| REQUIREMENT |
The answer is every line in the data below that contains the word "file".
☆ ☆ ☆ ☆ ☆
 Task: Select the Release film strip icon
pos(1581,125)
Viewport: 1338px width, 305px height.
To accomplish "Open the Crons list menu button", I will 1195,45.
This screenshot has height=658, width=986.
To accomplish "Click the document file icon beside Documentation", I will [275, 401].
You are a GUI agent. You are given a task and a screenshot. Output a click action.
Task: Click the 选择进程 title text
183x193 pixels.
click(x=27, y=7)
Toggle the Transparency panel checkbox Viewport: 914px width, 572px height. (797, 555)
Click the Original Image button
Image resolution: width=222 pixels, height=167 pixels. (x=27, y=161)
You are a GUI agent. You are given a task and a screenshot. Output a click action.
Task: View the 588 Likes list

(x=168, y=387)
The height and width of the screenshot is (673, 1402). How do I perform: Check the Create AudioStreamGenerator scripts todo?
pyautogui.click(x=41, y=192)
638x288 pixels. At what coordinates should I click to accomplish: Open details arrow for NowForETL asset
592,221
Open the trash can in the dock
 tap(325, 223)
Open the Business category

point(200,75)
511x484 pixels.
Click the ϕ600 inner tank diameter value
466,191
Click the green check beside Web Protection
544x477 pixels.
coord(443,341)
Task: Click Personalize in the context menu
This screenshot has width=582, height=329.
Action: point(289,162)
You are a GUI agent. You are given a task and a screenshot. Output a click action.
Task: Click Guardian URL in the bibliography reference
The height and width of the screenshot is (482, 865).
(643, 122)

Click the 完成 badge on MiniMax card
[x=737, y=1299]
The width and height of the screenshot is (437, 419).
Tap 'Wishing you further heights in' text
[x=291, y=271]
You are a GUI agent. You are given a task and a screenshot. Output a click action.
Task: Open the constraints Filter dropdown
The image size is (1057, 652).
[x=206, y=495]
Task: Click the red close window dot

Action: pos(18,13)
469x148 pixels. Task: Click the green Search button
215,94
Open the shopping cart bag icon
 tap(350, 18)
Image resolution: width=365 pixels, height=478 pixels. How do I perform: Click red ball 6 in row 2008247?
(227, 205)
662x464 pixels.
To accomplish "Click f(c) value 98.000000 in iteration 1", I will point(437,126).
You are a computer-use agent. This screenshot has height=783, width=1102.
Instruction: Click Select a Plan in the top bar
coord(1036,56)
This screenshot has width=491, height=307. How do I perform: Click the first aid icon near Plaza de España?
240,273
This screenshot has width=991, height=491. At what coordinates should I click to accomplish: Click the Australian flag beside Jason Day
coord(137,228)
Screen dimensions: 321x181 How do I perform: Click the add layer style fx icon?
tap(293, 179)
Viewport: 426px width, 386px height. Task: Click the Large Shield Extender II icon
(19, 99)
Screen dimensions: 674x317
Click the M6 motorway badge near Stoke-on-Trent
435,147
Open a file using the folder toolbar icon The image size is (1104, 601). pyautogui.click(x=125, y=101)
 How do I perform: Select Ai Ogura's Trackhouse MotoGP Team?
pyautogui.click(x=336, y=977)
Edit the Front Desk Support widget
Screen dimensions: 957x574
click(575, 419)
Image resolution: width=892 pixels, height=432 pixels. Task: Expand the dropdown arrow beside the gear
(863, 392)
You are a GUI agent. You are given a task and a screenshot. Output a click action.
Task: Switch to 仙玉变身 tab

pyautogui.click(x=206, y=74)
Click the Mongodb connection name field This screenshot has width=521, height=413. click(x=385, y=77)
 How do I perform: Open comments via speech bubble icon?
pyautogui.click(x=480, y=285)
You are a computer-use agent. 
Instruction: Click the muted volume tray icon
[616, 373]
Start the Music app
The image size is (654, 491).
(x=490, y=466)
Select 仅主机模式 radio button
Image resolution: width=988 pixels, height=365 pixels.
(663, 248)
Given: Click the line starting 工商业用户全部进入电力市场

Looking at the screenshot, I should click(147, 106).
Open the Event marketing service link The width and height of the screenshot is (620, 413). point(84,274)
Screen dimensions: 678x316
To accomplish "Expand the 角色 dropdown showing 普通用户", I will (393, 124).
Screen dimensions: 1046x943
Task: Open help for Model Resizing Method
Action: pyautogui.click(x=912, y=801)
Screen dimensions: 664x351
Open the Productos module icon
☆ ☆ ☆ ☆ ☆
| EXERCISE OUTPUT |
To accomplish "Click the document file icon beside Documentation", I will [275, 401].
Open a file using the folder toolbar icon The image size is (1104, 601). pyautogui.click(x=125, y=101)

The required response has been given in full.